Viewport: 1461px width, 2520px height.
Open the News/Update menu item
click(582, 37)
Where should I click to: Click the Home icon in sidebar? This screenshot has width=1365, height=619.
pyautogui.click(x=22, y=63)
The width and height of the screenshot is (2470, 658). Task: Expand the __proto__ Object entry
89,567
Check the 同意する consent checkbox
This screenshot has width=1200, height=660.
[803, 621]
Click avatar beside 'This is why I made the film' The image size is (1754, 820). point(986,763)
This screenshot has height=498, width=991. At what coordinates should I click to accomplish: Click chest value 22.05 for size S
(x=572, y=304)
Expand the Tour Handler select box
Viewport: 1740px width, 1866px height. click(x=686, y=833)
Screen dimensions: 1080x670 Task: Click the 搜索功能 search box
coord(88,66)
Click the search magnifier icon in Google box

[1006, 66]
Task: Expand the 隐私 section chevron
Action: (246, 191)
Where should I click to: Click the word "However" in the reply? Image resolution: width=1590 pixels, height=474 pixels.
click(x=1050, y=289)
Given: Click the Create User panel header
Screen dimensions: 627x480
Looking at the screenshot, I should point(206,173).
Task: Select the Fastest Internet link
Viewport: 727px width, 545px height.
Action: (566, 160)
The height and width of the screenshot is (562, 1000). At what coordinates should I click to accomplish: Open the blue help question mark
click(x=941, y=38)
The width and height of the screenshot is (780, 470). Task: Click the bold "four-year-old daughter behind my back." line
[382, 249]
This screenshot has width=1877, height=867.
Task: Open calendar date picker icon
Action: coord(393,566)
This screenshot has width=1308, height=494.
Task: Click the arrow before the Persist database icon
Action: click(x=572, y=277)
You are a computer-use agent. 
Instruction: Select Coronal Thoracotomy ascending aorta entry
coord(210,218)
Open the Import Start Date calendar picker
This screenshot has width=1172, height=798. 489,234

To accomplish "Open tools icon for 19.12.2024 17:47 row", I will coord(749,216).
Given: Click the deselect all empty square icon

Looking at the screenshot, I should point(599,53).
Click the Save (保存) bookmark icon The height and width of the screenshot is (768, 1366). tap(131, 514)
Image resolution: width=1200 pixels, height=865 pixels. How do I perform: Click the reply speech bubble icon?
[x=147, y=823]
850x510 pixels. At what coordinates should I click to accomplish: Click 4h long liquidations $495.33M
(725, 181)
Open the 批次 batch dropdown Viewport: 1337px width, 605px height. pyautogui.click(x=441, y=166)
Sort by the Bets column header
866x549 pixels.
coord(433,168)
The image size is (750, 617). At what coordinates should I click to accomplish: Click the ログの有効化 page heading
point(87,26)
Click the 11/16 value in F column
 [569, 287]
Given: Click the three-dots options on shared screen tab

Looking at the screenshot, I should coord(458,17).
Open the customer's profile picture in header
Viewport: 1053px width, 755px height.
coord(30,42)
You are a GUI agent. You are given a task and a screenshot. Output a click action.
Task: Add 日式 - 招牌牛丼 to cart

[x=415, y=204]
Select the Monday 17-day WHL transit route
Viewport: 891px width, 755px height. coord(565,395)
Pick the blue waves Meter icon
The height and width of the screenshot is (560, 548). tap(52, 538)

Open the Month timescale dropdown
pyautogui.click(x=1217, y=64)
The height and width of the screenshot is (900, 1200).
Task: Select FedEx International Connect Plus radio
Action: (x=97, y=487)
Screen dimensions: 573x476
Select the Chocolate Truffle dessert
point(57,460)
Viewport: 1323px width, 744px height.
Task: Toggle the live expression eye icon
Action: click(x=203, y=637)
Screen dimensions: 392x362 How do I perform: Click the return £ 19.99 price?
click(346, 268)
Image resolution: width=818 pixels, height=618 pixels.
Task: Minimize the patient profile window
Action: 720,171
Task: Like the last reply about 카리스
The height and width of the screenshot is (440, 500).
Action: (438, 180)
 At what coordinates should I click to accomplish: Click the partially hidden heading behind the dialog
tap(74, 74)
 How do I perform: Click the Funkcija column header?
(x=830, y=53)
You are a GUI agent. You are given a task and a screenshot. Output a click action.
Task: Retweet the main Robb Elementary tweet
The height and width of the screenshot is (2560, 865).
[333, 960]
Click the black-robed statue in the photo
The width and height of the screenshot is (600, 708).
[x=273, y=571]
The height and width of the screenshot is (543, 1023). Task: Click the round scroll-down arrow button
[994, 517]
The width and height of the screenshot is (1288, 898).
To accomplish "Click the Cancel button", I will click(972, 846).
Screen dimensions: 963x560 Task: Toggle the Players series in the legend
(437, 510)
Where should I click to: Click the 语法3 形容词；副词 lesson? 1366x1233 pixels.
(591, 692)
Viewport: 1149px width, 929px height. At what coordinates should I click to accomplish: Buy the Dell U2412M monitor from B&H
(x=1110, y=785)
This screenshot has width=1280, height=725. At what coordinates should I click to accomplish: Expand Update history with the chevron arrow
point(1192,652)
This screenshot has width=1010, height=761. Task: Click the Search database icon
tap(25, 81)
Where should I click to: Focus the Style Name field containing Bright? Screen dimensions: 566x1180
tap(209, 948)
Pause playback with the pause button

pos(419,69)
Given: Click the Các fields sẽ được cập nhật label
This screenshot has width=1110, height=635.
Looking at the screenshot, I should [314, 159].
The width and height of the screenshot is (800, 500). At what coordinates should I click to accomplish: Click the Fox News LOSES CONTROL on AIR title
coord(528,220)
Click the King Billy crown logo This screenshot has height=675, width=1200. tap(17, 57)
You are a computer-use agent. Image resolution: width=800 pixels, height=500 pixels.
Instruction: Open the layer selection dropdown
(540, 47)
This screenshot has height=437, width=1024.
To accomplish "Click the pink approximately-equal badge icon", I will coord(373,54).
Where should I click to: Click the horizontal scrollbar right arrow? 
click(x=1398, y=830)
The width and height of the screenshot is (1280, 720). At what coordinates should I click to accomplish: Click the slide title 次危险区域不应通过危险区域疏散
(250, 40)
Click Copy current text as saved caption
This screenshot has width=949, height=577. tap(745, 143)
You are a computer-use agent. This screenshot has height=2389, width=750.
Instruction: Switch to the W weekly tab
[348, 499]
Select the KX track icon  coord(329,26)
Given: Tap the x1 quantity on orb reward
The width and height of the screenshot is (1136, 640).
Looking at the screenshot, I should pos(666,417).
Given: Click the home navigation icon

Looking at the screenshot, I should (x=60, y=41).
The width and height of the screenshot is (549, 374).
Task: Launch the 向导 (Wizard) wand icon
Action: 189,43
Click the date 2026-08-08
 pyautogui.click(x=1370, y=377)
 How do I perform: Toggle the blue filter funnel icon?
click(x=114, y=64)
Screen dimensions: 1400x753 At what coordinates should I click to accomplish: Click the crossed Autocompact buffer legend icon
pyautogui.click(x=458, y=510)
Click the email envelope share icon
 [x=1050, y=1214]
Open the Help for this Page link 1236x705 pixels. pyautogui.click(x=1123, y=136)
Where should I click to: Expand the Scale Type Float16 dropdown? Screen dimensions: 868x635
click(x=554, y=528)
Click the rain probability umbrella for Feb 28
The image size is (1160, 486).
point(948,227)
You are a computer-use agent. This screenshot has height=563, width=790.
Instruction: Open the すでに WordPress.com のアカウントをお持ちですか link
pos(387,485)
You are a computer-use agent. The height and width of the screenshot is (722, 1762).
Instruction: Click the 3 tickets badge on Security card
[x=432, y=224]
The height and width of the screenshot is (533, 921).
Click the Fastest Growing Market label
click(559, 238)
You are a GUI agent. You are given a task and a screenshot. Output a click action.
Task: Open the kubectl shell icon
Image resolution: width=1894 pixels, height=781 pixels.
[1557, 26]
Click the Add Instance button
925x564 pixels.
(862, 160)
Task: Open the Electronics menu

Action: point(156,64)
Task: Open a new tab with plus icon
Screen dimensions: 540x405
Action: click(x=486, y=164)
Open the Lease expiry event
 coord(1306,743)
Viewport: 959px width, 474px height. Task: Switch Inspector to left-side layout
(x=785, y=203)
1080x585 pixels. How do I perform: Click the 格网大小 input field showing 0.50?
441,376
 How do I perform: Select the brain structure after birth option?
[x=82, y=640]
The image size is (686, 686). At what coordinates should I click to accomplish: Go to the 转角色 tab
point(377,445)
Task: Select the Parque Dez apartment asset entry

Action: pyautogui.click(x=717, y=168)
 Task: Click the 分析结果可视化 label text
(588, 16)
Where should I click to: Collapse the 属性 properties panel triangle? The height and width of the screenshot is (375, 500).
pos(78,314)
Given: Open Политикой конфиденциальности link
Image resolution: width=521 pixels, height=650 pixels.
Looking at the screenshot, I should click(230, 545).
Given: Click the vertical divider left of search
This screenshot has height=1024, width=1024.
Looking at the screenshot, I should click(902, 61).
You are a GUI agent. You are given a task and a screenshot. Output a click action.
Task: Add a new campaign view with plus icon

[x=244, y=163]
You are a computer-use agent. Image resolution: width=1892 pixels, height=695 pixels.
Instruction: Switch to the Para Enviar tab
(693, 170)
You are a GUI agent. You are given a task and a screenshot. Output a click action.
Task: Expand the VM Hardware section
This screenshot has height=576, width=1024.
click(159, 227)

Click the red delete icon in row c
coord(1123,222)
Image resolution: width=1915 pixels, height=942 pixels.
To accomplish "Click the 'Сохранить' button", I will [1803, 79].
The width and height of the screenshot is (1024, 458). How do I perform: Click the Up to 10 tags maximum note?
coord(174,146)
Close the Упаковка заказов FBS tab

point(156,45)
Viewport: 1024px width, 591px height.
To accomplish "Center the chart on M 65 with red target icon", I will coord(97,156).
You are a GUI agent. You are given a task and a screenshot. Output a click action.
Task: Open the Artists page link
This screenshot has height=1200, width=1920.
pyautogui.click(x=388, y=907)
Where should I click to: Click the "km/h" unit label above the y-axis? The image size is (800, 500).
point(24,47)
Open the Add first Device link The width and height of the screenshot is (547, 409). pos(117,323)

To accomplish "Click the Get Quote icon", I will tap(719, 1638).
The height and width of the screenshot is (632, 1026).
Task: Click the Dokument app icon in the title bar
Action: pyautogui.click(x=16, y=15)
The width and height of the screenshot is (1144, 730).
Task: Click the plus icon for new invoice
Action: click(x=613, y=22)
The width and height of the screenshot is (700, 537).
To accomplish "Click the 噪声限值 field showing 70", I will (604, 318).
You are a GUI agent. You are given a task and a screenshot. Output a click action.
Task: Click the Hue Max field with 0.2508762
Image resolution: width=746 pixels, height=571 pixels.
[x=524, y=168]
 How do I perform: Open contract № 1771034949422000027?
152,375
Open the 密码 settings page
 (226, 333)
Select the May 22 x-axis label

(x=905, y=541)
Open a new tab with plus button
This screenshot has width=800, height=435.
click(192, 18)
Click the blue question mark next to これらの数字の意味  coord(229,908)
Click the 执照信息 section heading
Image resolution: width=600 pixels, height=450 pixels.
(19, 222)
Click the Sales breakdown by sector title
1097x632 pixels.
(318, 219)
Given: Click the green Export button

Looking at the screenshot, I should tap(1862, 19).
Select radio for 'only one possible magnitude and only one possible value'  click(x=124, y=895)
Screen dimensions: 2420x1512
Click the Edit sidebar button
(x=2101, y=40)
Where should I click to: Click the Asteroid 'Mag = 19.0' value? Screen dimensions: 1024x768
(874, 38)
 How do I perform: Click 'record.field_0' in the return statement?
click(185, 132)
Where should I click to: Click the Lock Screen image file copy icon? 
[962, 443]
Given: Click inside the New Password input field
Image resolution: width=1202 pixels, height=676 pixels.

• **Assignment**
Which lines above hold the string "computer"? Show each of them.

• **Response to the task**
You are a computer-use agent. 
You are a computer-use agent. Image resolution: width=800 pixels, height=500 pixels.
You are a computer-use agent. This screenshot has height=2389, width=750.
You are a computer-use agent. This screenshot has height=563, width=790.
You are a computer-use agent. The height and width of the screenshot is (722, 1762).
You are a computer-use agent. Image resolution: width=1892 pixels, height=695 pixels.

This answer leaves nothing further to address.